Prima domanda. Il cittadino vorrebbe sapere perché le liste elettorali siano «sporche», vale a dire gonfiate da elettori (addirittura un milione, secondo alcuni calcoli) scomparsi o dispersi.

Soprattutto quando alcune consultazioni prevedono un quorum (nel nostro caso il 50% degli elettori iscritti più uno), la legge elettorale dovrebbe attribuire all'amministrazione il compito di aggiornare regolarmente le liste.

E' possibile che il legislatore se ne sia dimenticato? O che l'amministrazione abbia trascurato di applicare la legge?

Seconda domanda. Se il numero degli elettori inesistenti è così elevato, la pulizia delle liste dimostrerà a posteriori che l'anno scorso, quando abbiamo votato sul referendum elettorale, il quorum è stato raggiunto.

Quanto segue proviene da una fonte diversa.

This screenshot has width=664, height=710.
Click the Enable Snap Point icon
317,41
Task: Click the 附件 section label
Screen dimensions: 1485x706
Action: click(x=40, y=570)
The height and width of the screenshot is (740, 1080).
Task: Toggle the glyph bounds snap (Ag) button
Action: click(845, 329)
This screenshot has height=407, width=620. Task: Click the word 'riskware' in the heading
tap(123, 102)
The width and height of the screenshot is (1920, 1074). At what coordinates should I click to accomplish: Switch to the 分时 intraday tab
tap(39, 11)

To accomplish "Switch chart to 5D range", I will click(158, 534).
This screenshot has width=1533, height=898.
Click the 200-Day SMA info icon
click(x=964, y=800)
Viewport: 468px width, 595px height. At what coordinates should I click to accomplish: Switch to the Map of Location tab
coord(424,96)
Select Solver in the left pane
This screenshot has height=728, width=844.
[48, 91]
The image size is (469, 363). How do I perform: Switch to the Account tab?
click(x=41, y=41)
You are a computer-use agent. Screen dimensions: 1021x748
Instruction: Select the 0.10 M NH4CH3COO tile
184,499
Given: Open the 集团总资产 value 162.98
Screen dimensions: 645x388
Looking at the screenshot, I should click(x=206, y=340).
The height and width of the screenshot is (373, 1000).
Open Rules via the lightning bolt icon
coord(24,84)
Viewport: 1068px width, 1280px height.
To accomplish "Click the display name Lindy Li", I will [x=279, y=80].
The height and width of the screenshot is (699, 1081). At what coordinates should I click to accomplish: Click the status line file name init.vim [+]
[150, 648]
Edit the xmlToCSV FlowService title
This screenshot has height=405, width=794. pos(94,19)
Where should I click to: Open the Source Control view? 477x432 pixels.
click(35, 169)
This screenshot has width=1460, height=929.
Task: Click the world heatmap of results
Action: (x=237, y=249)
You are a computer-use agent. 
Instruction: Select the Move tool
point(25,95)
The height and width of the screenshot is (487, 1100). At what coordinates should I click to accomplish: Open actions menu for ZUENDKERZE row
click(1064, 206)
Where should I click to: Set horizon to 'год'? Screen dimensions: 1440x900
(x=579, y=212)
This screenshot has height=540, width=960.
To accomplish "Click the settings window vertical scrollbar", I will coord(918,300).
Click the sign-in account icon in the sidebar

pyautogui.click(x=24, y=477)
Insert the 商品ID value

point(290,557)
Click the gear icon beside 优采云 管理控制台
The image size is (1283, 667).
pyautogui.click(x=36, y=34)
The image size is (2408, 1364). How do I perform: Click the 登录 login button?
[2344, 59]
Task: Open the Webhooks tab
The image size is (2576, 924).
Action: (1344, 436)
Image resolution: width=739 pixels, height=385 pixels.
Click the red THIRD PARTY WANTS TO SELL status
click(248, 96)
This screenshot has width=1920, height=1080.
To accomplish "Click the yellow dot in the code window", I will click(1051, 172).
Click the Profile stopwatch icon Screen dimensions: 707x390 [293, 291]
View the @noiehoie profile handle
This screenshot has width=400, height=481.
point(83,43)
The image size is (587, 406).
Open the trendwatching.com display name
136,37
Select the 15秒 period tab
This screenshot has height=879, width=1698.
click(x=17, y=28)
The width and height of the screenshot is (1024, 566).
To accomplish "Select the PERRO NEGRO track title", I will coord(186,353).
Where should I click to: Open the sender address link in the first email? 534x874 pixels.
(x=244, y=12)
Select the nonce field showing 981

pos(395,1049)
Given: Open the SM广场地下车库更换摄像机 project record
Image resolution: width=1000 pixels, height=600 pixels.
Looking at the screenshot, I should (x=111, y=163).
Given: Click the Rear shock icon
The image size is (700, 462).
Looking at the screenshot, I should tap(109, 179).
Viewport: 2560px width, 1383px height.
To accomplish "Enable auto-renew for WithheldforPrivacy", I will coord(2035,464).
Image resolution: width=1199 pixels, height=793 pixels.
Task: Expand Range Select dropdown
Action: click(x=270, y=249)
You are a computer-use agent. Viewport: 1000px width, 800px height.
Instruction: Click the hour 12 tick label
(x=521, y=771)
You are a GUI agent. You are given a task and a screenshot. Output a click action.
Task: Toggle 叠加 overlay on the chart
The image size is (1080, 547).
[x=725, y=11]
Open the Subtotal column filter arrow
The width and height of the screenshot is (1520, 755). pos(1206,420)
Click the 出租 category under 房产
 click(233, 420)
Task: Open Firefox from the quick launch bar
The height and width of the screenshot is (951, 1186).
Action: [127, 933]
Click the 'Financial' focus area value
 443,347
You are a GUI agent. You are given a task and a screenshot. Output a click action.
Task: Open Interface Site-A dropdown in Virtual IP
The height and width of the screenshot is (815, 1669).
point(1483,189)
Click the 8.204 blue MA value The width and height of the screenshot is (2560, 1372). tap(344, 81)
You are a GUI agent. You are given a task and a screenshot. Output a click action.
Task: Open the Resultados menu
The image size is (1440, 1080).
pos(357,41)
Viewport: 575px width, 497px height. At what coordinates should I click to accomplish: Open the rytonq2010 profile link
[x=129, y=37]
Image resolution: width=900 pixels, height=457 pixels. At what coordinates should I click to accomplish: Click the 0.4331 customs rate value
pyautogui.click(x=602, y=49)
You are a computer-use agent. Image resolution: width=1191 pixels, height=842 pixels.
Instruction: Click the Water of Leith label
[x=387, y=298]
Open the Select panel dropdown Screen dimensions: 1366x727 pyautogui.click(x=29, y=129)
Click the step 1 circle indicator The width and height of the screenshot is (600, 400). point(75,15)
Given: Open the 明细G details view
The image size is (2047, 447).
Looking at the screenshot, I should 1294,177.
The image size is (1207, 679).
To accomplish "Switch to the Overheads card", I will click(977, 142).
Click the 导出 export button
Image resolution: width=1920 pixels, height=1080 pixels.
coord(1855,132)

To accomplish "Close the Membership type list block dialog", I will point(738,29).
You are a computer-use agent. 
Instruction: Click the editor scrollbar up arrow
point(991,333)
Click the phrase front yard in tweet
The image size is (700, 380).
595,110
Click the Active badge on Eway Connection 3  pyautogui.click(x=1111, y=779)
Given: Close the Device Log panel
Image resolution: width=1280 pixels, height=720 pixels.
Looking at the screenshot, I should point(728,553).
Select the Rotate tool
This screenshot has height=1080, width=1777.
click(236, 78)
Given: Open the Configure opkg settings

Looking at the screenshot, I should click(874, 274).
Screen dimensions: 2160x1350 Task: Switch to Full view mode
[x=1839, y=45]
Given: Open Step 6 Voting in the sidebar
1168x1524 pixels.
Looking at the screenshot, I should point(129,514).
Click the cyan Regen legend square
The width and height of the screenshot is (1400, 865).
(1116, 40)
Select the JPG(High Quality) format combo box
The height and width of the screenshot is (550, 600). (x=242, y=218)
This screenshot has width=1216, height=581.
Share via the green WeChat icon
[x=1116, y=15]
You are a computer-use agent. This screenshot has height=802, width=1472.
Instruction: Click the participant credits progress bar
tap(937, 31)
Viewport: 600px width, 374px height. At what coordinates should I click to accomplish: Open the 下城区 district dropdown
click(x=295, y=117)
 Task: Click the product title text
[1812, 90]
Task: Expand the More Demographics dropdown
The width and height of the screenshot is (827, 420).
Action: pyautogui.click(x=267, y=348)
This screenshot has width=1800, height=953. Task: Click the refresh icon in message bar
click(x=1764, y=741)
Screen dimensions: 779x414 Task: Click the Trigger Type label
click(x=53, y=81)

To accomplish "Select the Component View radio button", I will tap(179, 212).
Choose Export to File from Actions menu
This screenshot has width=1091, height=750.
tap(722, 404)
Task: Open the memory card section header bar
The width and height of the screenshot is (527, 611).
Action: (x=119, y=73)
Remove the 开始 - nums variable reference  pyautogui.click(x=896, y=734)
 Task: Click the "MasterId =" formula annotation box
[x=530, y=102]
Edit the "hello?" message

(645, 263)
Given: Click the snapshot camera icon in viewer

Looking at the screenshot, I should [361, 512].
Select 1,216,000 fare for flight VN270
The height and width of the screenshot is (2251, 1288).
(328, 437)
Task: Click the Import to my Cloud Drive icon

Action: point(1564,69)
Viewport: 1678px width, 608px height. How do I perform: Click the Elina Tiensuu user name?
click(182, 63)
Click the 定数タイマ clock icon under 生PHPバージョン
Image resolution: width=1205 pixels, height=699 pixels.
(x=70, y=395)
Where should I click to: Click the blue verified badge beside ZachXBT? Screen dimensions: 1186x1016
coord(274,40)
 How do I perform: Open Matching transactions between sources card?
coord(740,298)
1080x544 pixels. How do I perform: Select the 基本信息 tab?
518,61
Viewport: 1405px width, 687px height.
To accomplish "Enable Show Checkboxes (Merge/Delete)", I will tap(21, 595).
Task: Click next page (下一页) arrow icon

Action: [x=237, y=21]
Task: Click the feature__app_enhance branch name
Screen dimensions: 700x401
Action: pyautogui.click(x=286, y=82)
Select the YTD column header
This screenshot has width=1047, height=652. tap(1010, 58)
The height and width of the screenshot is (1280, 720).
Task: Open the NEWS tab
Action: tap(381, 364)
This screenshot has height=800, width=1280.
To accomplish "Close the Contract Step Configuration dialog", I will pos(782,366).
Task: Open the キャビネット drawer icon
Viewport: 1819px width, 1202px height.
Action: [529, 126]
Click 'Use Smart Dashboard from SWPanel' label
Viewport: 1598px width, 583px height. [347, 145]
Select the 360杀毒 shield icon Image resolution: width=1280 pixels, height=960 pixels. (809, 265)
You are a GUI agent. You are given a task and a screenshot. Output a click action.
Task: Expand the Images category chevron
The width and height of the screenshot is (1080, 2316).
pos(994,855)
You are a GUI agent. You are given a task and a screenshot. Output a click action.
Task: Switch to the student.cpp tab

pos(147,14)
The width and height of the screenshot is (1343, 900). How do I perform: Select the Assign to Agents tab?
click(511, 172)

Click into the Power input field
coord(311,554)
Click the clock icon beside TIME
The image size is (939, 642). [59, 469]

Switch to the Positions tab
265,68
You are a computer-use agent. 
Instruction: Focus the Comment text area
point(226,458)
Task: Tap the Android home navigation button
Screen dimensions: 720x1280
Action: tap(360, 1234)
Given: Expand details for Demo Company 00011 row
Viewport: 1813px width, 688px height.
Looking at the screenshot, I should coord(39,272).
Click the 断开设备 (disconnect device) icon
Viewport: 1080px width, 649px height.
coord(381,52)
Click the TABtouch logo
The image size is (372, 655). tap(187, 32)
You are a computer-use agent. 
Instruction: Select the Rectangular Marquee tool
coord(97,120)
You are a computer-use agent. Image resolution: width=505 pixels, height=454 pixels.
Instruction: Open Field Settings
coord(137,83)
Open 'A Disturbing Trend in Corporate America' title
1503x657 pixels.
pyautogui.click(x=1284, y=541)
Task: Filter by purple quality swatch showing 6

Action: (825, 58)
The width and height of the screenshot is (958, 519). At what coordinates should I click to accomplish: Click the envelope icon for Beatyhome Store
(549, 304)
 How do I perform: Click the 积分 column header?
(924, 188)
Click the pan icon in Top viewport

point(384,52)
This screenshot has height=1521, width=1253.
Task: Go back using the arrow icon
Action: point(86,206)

Sapremo in altre parole che i «sì» allora hanno doppiamente vinto: perché schiacciavano i no e superavano il quorum con largo margine. E' necessario votare una seconda volta? Suppongo che il quesito sia viziato da una imperdonabile ignoranza giuridica.

Ma i Paesi in cui il buonsenso fa a pugni col diritto sono politicamente infelici.

Terza domanda. Perché una parte della maggioranza e gran parte dell'opposizione boicottano in Parlamento la legge sull'aggiornamento delle liste?

Tralasciamo le accuse reciproche e le invettive retoriche, proviamo a metterci nei panni degli ostruzionisti. Alcuni partiti della maggioranza preferiscono conservare la quota proporzionale perché sono convinti che garantisca la loro esistenza.

Non è un atteggiamento particolarmente nobile, ma è difficile imbattersi in partiti, di destra o di sinistra, che siano disposti a facilitare l'adozione di misure da cui può discendere la loro scomparsa.

Per l'opposizione poi valgono, oltre a questa, altre considerazioni. Le dimissioni di D'Alema, dopo la sconfitta del centro-sinistra alle elezioni regionali, hanno posto un dilemma: tornare alle urne o rispettare la scadenza dei referendum?

Ha prevalso la seconda esigenza. Ma la soluzione migliore in tal caso sarebbe stata quella di un governo tecnico e neutrale.

Il centro-sinistra invece ha preferito succedere a se stesso: per prepararsi da Palazzo Chigi alle elezioni politiche del 2001, digerire la sconfitta e accordarsi su un nuovo leader. E' nato così un governo fragile, discusso e discutibile, su cui si legge in volto il desiderio di guadagnare tempo. Beninteso il desiderio è legittimo. Ma la voglia di durare a tutti i costi e di zoppicare per dodici mesi ha regalato a Berlusconi e ai suoi alleati un'occasione che nessuna opposizione si sarebbe lasciata sfuggire. Chi dichiara d'esserne scandalizzato pecca d'ipocrisia.

E ora?, si chiede il cittadino italiano.

Eliminate le inutili indignazioni di un dibattito largamente insincero e strumentale, il vero problema è il voto del 21 maggio.

Non sembra opportuno che il governo, se la legge sarà approvata da una delle due Camere, provveda alla pulizia delle liste con un decreto legge, vale a dire con uno strumento che esige entro sei mesi la conversione del Parlamento e perde in caso contrario, se non tutti i suoi effetti, gran parte della sua legittimità.

Ma non credo neppure che fra due settimane il Paese possa essere invitato a una burla elettorale in cui il risultato, quale che sia, rischia d'essere snaturato da un falso quorum. Posso comprendere lo stato d'animo degli ostruzionisti, ma il rispetto dell'elettore dovrebbe prevalere su ogni altra considerazione e la legge sull'aggiornamento, quindi, andrebbe rapidamente approvata da tutti e due i rami del Parlamento.

Questa sì sarà finalmente una manifestazione di buonsenso.